Visa CEO Alfred F. Kelly has said that the company has not entirely abandoned Facebook’s Libra project as it continues discussing development with the social media giant.
Alfred F. Kelly, CEO of major payment processor Visa, has said that the company is still in discussions with Facebook on the Libra project.
In an interview with finance and economics-focused publication Economic Value on Oct. 24, Kelly assured the interviewer that Visa still maintains a close relationship with Facebook on the subject, as it believes that digital currencies provide safer payments to more people and places. Kelly said:
“As a curious and open company — and given the leadership we have in the payments ecosystem — we want to engage in everything in the payment space until we reach a point where we believe our engagement is no longer positive.”

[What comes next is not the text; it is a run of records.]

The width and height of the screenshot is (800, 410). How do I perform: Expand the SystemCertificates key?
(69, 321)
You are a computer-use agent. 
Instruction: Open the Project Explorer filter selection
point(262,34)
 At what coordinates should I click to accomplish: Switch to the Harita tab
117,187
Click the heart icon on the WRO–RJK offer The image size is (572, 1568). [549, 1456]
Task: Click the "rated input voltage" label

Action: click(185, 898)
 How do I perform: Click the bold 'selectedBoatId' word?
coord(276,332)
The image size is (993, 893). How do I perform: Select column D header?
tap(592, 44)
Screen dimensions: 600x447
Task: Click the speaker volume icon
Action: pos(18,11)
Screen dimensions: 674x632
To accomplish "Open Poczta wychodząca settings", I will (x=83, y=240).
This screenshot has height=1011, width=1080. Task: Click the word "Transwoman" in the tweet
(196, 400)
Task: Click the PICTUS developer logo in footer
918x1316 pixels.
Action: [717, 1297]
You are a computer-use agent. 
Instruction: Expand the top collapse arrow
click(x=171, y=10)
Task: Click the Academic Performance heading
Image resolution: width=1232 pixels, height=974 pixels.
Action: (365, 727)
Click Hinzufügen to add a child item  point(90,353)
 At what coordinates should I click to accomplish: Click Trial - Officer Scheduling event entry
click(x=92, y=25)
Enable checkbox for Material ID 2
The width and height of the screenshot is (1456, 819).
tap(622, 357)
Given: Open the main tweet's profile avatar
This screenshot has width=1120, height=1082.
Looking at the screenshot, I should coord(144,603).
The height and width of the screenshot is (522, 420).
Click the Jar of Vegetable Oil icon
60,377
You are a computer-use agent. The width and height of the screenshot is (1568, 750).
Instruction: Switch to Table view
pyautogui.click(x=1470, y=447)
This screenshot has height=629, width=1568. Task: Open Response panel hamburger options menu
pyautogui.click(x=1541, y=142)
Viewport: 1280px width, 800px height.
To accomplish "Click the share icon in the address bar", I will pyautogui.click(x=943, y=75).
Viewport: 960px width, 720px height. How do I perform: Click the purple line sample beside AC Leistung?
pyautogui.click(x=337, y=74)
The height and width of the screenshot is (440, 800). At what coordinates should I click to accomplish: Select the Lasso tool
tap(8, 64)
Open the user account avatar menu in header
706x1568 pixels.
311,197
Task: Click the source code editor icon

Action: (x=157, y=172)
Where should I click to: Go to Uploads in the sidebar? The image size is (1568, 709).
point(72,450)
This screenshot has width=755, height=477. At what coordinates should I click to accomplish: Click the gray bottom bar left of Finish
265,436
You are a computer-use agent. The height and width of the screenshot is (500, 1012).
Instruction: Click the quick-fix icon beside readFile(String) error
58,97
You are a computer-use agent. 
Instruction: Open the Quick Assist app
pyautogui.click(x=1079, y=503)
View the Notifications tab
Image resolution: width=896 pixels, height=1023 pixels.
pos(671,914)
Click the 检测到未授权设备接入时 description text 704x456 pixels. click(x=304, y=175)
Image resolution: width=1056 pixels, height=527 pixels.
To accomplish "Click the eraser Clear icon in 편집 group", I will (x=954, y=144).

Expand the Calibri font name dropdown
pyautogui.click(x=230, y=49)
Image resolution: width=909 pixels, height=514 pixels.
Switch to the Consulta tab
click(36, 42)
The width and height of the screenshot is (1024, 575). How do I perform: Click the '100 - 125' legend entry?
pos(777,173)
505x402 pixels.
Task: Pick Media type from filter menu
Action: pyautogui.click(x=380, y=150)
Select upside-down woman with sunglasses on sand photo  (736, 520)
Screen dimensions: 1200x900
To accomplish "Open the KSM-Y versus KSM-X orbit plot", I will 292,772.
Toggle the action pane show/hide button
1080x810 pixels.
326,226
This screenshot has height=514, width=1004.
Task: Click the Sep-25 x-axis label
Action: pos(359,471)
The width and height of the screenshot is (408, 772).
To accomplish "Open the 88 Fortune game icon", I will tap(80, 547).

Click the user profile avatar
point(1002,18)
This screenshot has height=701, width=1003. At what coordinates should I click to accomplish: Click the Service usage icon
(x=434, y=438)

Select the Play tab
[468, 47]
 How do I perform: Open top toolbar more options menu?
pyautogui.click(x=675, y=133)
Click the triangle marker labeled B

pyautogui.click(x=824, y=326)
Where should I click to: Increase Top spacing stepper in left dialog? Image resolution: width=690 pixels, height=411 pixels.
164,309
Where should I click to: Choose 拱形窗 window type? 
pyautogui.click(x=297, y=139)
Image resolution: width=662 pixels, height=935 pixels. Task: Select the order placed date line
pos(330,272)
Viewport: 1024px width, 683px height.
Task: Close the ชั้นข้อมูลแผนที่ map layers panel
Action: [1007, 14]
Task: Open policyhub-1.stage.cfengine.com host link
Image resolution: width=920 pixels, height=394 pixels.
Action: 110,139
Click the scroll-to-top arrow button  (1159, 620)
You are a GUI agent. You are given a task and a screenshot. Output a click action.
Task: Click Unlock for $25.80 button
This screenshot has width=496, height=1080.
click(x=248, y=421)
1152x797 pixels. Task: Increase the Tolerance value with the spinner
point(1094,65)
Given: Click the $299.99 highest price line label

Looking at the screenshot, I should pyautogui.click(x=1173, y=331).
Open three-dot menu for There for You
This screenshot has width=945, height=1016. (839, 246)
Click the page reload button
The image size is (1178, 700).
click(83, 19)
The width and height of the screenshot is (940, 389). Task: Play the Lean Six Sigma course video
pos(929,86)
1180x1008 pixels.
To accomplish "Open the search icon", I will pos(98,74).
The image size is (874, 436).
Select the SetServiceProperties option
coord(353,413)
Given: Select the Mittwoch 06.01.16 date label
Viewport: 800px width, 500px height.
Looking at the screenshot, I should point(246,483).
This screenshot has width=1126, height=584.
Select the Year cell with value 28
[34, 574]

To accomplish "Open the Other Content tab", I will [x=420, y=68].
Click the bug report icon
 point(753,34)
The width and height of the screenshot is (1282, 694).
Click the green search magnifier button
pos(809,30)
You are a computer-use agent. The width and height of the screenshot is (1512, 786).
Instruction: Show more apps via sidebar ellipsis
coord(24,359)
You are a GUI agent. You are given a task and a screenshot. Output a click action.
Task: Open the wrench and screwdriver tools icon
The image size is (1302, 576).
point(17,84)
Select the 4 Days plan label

Kelly continued by saying that the Libra project needs more time for full implementation since it is a disruptive initiative and the proposal involves addressing regulatory requirements. He further noted that Libra is not centralized and that although the proposal “was developed by Facebook, all members of the Libra Association have the same decision-making power and control of the project.”
Dealing with the unbanked issue
In its talks with Facebook, Visa focused on the creation of a payment system that could find a solution to the financial inclusion issue, given that 1.7 billion adults worldwide reportedly remain unbanked, according to Kelly. He said:
“In the conversations we had with the Facebook people, we tried to create something that could bring these people into the system faster.”
Policymekers’ harsh criticism of Libra
Facebook and the Libra project have been of supreme concern for both global regulators and industry stakeholders in recent months. The former remain disquieted by Libra’s potential to undermine the sovereignty of national currencies while the latter question the project’s resiliency in the face of regulator opposition.
On Oct. 23, Facebook CEO Mark Zuckerberg testified before the House Financial Services Committee on Libra aiming to assuage policymakers’ concerns regarding Libra’s launch. During questioning, Zuckerberg said that Libra’s founding member, Facebook, might be forced to withdraw from the Libra Association should the association decide to launch the token without approval from regulators in the United States.
As previously reported, the Libra Association lost seven partners out of the original 28. Namely PayPal, Visa, Mastercard, Stripe, eBay, Mercado Pago and Booking decided to leave the consortium.